Vault agent unable to authenticate in new Kubernetes cluster

I have several kubernetes clusters on different provider and decided to try out the DigitalOcean k8s offering.

I launched a new cluster. To test things out I deployed a pod that uses the kubernetes auto_auth with the vault agent.

The vault agent works great in all the other clusters, but in this new cluster it gets stuck with this message:

auth.handler: error authenticating: error="Error making API request.
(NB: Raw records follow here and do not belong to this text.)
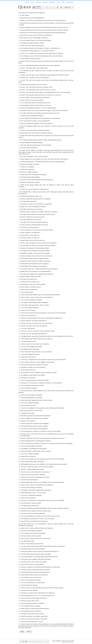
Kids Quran (52, 2)
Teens (58, 2)
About (32, 2)
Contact (27, 2)
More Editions (70, 2)
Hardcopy (45, 2)
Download (38, 2)
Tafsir (63, 2)
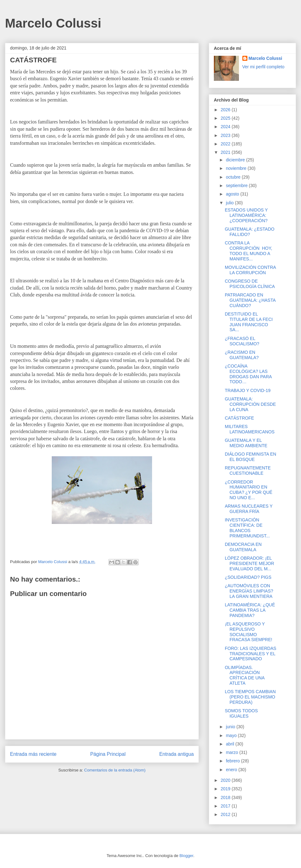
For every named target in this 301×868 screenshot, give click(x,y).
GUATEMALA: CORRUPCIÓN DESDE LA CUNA (250, 404)
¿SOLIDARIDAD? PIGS (248, 577)
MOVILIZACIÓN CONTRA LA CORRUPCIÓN (250, 270)
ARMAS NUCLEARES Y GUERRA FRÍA (248, 508)
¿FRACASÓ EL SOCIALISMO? (242, 341)
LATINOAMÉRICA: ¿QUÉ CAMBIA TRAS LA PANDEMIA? (250, 610)
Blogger (186, 856)
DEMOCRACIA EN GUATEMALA (243, 547)
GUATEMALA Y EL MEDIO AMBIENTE (246, 443)
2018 (226, 797)
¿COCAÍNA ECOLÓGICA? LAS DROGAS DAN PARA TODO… (248, 374)
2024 (226, 126)
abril (231, 744)
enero (232, 770)
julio (230, 203)
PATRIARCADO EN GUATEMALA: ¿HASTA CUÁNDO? (250, 300)
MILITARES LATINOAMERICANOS (250, 429)
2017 (226, 806)
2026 (226, 110)
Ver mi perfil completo (264, 67)
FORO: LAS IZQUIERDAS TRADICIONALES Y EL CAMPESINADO (250, 654)
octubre (234, 177)
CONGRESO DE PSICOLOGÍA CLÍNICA (250, 284)
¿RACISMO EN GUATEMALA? (242, 355)
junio (231, 726)
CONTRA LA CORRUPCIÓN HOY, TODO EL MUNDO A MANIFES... (248, 251)
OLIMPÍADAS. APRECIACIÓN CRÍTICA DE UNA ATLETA (244, 675)
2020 (226, 780)
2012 (226, 814)
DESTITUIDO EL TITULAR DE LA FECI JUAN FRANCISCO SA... (249, 322)
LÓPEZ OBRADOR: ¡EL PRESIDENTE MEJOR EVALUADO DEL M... (249, 563)
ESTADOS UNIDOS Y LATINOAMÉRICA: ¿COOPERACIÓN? (246, 215)
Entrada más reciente (33, 754)
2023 (226, 135)
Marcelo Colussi (53, 23)
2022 (226, 144)
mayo (232, 735)
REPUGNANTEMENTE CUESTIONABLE (248, 470)
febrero (233, 761)
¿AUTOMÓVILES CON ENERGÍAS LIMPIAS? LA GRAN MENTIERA (249, 591)
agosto (233, 194)
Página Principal (108, 754)
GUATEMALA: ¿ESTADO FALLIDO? (249, 231)
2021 (226, 152)
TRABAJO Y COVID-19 (248, 390)
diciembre (236, 160)
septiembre (237, 185)
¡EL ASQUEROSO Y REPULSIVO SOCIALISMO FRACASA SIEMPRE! (248, 631)
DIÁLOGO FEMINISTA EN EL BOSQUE (250, 457)
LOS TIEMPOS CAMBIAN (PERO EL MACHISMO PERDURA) (250, 697)
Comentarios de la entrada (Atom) (115, 770)
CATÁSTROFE (239, 418)
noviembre (237, 168)
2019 (226, 788)
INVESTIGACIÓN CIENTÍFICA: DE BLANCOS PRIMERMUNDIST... (247, 528)
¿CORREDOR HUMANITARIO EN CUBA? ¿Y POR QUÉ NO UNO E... (248, 490)
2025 (226, 118)
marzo (233, 752)
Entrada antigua (177, 754)
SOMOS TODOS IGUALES (241, 713)
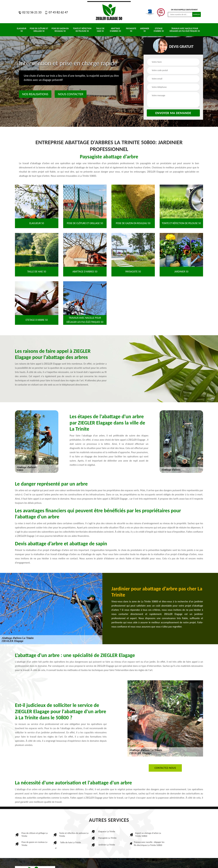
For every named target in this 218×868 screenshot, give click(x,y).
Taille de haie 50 (100, 30)
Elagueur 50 (22, 30)
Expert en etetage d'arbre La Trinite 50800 (145, 834)
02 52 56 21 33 (30, 12)
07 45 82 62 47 (56, 12)
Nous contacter (71, 94)
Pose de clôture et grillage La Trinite (31, 834)
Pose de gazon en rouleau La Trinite (31, 843)
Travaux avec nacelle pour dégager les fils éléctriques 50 (185, 30)
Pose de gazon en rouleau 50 (60, 30)
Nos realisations (35, 94)
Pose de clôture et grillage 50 (39, 30)
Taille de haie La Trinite (67, 842)
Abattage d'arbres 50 (115, 30)
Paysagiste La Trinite (104, 838)
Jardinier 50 (144, 30)
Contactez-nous (165, 768)
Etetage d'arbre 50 (158, 30)
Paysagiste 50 (131, 30)
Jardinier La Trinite (103, 845)
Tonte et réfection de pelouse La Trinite (71, 834)
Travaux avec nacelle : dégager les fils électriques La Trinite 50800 (147, 843)
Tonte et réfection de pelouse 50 (82, 30)
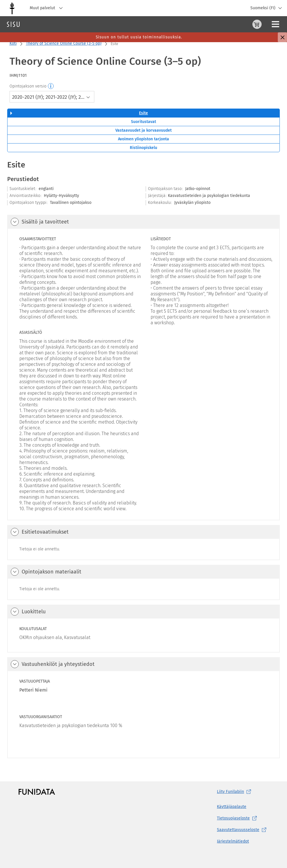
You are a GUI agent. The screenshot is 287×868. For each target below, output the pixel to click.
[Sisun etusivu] (13, 24)
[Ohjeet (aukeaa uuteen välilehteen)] (242, 24)
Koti (13, 43)
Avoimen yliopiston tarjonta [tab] (143, 139)
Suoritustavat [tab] (143, 122)
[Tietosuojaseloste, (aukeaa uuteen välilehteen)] (243, 818)
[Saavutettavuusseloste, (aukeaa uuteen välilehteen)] (243, 830)
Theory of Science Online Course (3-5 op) (64, 43)
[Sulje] (282, 37)
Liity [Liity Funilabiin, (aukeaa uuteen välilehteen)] (235, 792)
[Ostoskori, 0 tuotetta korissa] (228, 24)
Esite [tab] (143, 113)
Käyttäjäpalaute (231, 807)
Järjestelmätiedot (233, 841)
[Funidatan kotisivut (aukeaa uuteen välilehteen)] (37, 792)
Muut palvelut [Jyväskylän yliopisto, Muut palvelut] (47, 8)
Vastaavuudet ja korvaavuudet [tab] (143, 130)
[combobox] (52, 97)
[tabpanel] (143, 459)
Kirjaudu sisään (268, 24)
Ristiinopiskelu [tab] (143, 148)
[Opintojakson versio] (51, 86)
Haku (38, 24)
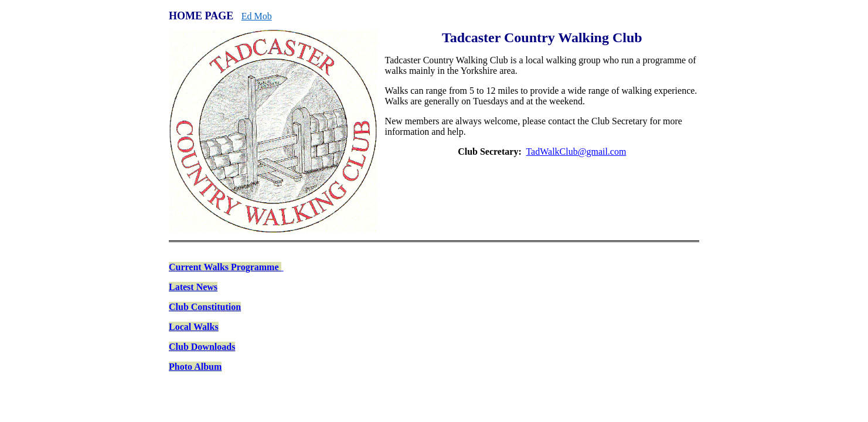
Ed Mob (257, 16)
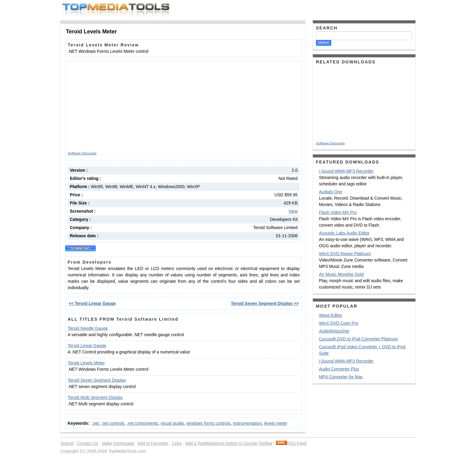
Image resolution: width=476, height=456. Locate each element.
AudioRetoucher (334, 331)
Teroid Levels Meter (86, 363)
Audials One (331, 192)
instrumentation (247, 423)
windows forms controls (209, 423)
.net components (143, 423)
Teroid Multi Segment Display (95, 397)
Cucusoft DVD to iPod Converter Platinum (359, 339)
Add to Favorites (153, 443)
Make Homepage (118, 443)
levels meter (275, 423)
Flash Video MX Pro (338, 212)
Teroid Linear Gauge (87, 346)
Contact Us (87, 443)
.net (95, 423)
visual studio (172, 423)
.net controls (113, 423)
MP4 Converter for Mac (341, 377)
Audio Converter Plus (339, 369)
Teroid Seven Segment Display (97, 380)
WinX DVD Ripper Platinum (345, 254)
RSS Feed (291, 443)
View (293, 211)
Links (177, 443)
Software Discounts (82, 153)
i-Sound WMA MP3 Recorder (346, 171)
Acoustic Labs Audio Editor (344, 233)
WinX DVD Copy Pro (338, 323)
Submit (67, 443)
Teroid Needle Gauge (88, 328)
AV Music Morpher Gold (342, 274)
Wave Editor (331, 315)
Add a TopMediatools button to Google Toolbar (229, 443)
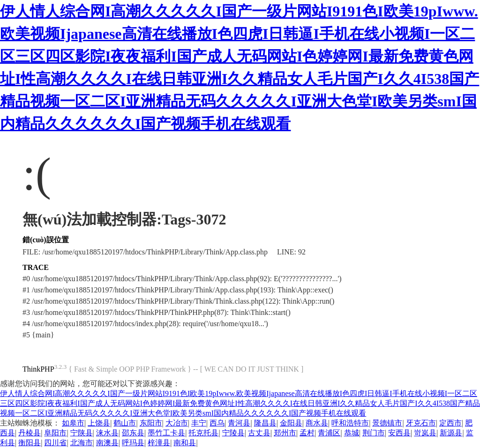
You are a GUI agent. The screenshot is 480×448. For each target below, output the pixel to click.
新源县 (451, 433)
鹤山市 (125, 423)
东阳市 (151, 423)
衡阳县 (30, 442)
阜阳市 (55, 433)
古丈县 (259, 433)
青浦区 (329, 433)
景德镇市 (387, 423)
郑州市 (285, 433)
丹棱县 (30, 433)
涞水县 (107, 433)
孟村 (307, 433)
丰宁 (199, 423)
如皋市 (73, 423)
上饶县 (99, 423)
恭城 (352, 433)
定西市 (450, 423)
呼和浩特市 (350, 423)
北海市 (82, 442)
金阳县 (291, 423)
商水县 (317, 423)
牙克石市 (421, 423)
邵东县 (133, 433)
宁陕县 (82, 433)
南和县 (185, 442)
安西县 (399, 433)
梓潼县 (159, 442)
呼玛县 (133, 442)
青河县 (239, 423)
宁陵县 (233, 433)
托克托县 (203, 433)
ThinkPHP (38, 369)
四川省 (55, 442)
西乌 (217, 423)
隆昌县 (265, 423)
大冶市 (177, 423)
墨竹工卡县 (166, 433)
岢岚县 (425, 433)
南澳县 (107, 442)
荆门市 (374, 433)
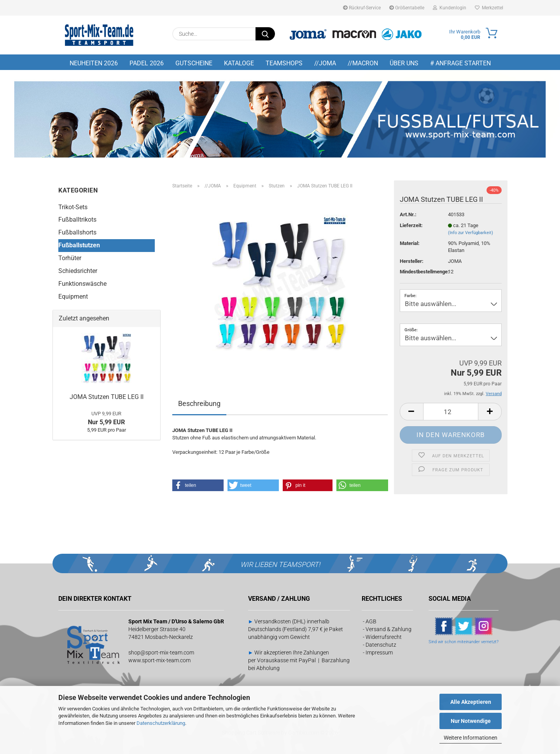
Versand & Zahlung (388, 629)
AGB (371, 621)
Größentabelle (407, 8)
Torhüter (70, 258)
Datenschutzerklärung (161, 723)
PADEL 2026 (147, 63)
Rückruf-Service (362, 8)
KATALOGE (239, 63)
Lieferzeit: (411, 225)
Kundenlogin (450, 8)
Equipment (73, 296)
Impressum (379, 653)
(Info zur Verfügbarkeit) (471, 233)
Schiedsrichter (78, 271)
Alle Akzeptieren (471, 702)
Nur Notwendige (471, 721)
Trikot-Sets (73, 207)
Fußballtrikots (77, 219)
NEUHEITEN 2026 (94, 63)
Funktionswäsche (82, 283)
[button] (411, 411)
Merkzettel (489, 8)
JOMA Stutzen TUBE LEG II (107, 397)
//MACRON (363, 63)
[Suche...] (265, 34)
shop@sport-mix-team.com (161, 653)
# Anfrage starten (460, 63)
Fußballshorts (77, 232)
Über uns (404, 63)
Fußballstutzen (79, 245)
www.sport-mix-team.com (159, 660)
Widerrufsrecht (383, 637)
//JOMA (325, 63)
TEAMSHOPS (284, 63)
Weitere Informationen (471, 738)
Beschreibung (199, 403)
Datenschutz (381, 645)
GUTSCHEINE (194, 63)
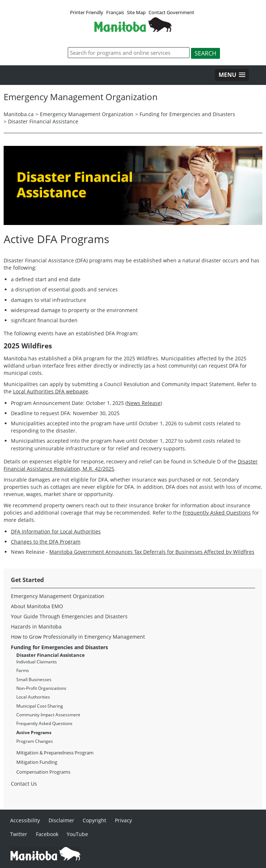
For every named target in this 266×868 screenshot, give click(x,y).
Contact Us (24, 783)
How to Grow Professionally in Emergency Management (78, 636)
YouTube (77, 834)
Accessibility (25, 820)
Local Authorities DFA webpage (50, 391)
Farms (22, 670)
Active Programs (34, 732)
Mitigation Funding (37, 762)
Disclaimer (61, 820)
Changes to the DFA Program (46, 541)
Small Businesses (34, 679)
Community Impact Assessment (48, 715)
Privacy (123, 820)
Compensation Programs (43, 772)
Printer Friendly (87, 12)
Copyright (94, 820)
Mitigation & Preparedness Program (55, 753)
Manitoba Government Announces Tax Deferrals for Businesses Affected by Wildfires (152, 552)
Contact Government (171, 12)
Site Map (136, 12)
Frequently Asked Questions (217, 512)
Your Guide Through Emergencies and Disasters (69, 616)
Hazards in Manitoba (36, 626)
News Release (144, 403)
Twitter (18, 834)
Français (115, 12)
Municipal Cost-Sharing (40, 706)
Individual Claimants (37, 662)
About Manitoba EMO (37, 606)
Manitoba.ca (18, 114)
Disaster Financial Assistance (43, 121)
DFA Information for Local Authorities (56, 531)
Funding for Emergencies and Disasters (187, 114)
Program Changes (34, 741)
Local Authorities (33, 697)
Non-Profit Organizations (41, 688)
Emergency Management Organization (87, 114)
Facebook (47, 834)
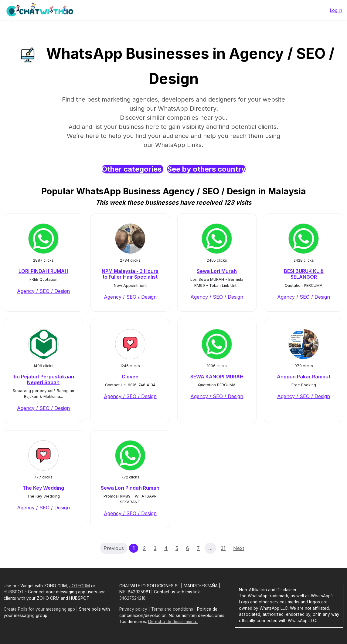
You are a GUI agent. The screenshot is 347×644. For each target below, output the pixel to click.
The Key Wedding (43, 488)
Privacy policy (133, 609)
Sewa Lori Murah (217, 271)
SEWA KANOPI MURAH (217, 377)
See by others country (206, 169)
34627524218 (132, 598)
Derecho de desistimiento (173, 622)
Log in (336, 10)
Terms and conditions (172, 609)
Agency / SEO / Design (43, 291)
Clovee (130, 377)
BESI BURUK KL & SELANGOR (304, 274)
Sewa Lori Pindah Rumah (130, 488)
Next (239, 548)
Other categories (132, 169)
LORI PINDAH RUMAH (43, 271)
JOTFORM (80, 586)
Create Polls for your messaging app (39, 609)
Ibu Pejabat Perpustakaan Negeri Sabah (43, 379)
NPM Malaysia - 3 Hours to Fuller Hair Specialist (130, 274)
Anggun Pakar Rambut (304, 377)
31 (223, 548)
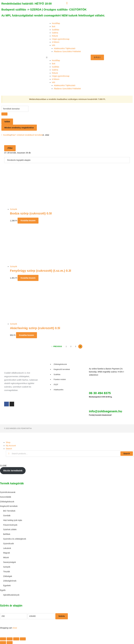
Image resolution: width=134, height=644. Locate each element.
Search (126, 454)
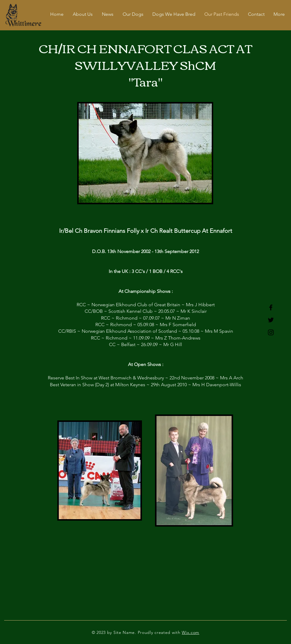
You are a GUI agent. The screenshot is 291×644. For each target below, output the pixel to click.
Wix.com (190, 632)
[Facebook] (271, 307)
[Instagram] (271, 332)
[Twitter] (271, 320)
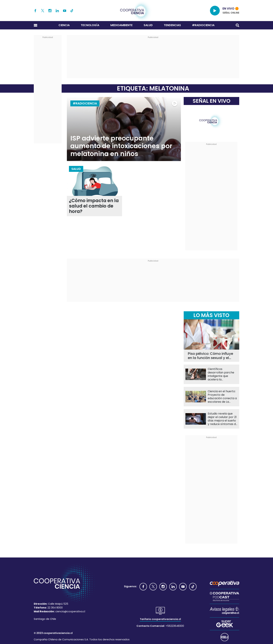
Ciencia (64, 25)
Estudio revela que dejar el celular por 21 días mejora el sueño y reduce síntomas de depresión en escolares (222, 419)
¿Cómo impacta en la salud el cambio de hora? (94, 206)
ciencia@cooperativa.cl (70, 612)
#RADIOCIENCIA (203, 25)
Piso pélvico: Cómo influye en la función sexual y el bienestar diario (210, 356)
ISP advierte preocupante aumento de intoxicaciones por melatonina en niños (121, 146)
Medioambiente (122, 25)
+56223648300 (175, 626)
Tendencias (172, 25)
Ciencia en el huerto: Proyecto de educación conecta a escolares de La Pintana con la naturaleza (222, 396)
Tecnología (90, 25)
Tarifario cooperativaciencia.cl (160, 619)
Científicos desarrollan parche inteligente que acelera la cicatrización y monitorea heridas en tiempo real (222, 374)
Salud (148, 25)
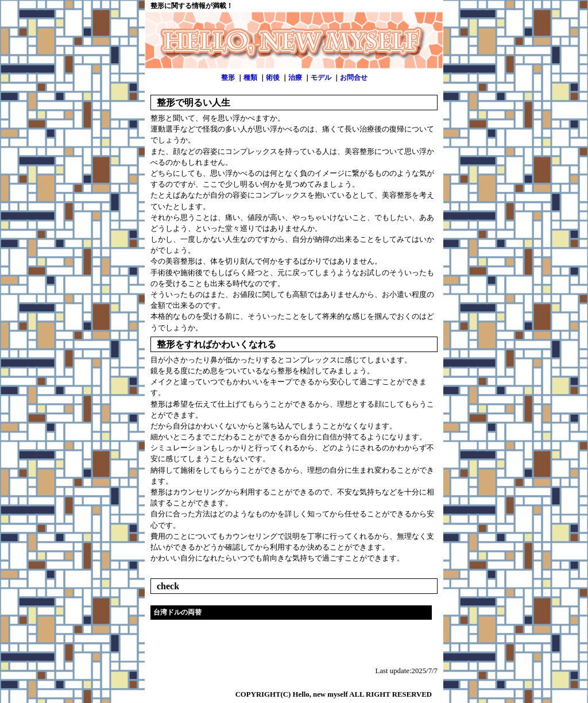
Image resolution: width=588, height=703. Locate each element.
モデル (321, 78)
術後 (273, 78)
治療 (295, 78)
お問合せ (354, 78)
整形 (228, 78)
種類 (250, 78)
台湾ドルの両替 (177, 612)
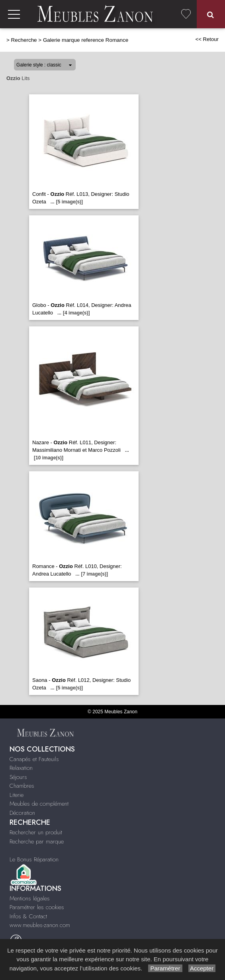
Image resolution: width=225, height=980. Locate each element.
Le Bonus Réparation (34, 859)
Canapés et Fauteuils (34, 759)
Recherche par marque (37, 841)
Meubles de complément (39, 804)
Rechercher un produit (36, 832)
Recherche (24, 40)
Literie (16, 795)
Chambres (22, 786)
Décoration (22, 813)
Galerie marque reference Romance (86, 40)
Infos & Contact (28, 916)
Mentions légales (29, 898)
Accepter (202, 968)
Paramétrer (165, 968)
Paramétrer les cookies (37, 907)
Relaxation (21, 768)
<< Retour (207, 39)
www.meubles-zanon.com (40, 925)
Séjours (18, 777)
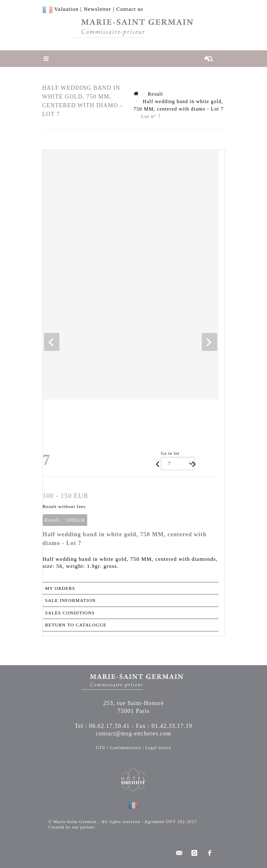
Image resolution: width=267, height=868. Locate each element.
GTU (101, 747)
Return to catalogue (76, 625)
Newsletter (97, 9)
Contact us (130, 9)
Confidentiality (126, 747)
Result (155, 94)
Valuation (66, 9)
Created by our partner (72, 827)
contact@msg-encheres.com (134, 733)
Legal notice (158, 747)
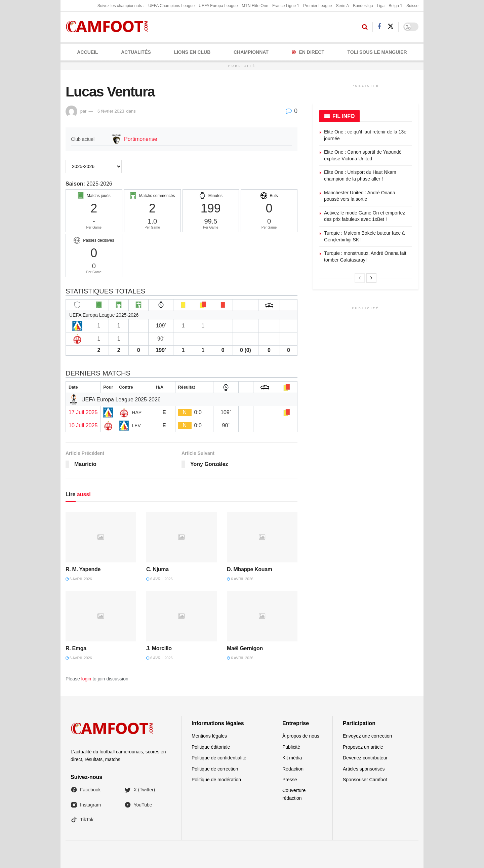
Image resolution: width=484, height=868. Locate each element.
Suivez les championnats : (121, 6)
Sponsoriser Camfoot (365, 780)
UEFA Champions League (171, 6)
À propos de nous (301, 736)
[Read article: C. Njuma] (182, 537)
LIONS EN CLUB (192, 52)
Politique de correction (215, 769)
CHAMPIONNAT (251, 52)
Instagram (86, 805)
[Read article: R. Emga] (101, 616)
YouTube (138, 805)
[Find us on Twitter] (391, 27)
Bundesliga (363, 6)
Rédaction (293, 769)
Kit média (292, 758)
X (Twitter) (140, 790)
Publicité (291, 747)
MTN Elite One (255, 6)
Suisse (412, 6)
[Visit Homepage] (109, 27)
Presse (290, 780)
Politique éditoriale (211, 747)
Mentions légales (209, 736)
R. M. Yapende (83, 569)
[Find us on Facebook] (379, 27)
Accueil (87, 52)
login (86, 679)
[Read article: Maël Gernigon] (262, 616)
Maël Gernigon (245, 648)
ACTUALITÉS (136, 52)
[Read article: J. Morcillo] (182, 616)
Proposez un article (363, 747)
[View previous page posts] (360, 278)
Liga (381, 6)
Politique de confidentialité (219, 758)
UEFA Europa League (218, 6)
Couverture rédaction (294, 794)
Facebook (86, 790)
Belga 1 (395, 6)
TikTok (82, 819)
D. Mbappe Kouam (250, 569)
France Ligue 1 (286, 6)
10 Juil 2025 (83, 425)
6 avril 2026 (79, 579)
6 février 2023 (111, 111)
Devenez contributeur (365, 758)
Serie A (342, 6)
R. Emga (76, 648)
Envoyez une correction (367, 736)
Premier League (317, 6)
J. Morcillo (159, 648)
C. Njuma (157, 569)
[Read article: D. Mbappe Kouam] (262, 537)
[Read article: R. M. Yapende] (101, 537)
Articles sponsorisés (364, 769)
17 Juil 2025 (83, 412)
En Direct (308, 52)
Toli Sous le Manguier (377, 52)
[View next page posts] (372, 278)
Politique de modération (216, 780)
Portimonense (140, 139)
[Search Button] (365, 27)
URL: PUT https://vault.domain:8200/v1/auth/k8s-cluster-id/login
Code: 403. Errors:

* permission denied

The pod has the token and certificate in the /var/run/secrets/kubernetes.io/serviceaccount/ directory as expected.

When I was configuring the cluster I wrote the auth config to the vault cluster like this:

vault write auth/${K8S_NAME}/config
    token_reviewer_jwt="${SA_JWT_TOKEN}"
    kubernetes_host="${K8S_HOST}"
    kubernetes_ca_cert="${SA_CA_CRT}"

That reported success.

Vault has the auth role and policies that the service account needs.

At this point, I am really not sure what to check next. I just need someone to point me to the next troubleshooting step(s).

The solution is boring. After much learning, a nice side effect of chasing bugs, I noticed in the logs a statement about how the certificate of the tokenreviewer (k8s cluster) did not include support for the address I had given to vault. I updated that address with one listed in the certificate, and now all is well.

It would be nice if there were some more details on the login error than just. permission denied.